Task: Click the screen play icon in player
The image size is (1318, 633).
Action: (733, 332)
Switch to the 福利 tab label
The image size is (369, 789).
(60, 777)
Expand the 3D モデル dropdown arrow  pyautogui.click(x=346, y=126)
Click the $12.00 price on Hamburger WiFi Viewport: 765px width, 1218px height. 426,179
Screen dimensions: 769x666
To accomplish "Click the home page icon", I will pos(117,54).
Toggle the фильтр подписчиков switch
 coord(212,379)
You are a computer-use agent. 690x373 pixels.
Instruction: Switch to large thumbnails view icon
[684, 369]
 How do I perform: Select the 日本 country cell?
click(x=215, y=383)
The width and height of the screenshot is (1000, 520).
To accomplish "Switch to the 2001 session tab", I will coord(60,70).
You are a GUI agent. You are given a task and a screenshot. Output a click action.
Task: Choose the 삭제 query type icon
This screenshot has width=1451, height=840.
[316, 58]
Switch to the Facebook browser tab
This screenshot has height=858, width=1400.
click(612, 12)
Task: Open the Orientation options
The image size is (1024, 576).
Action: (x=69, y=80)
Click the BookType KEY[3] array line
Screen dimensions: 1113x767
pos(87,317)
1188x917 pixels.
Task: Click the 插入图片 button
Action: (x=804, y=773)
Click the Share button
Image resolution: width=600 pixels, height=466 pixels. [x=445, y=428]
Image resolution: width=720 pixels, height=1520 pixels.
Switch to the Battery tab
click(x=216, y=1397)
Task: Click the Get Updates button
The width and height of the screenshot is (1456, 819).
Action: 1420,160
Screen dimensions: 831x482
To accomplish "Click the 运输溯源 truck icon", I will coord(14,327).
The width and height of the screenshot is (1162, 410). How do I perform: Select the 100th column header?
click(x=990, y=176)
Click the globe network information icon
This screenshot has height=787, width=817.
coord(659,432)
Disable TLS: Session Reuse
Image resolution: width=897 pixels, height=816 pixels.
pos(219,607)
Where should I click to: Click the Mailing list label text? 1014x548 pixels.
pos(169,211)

| REQUIRED ACTION |
Report the count of lines in the entries that contain the string "will", and nothing besides it.

| RESPONSE TO THE TASK |
3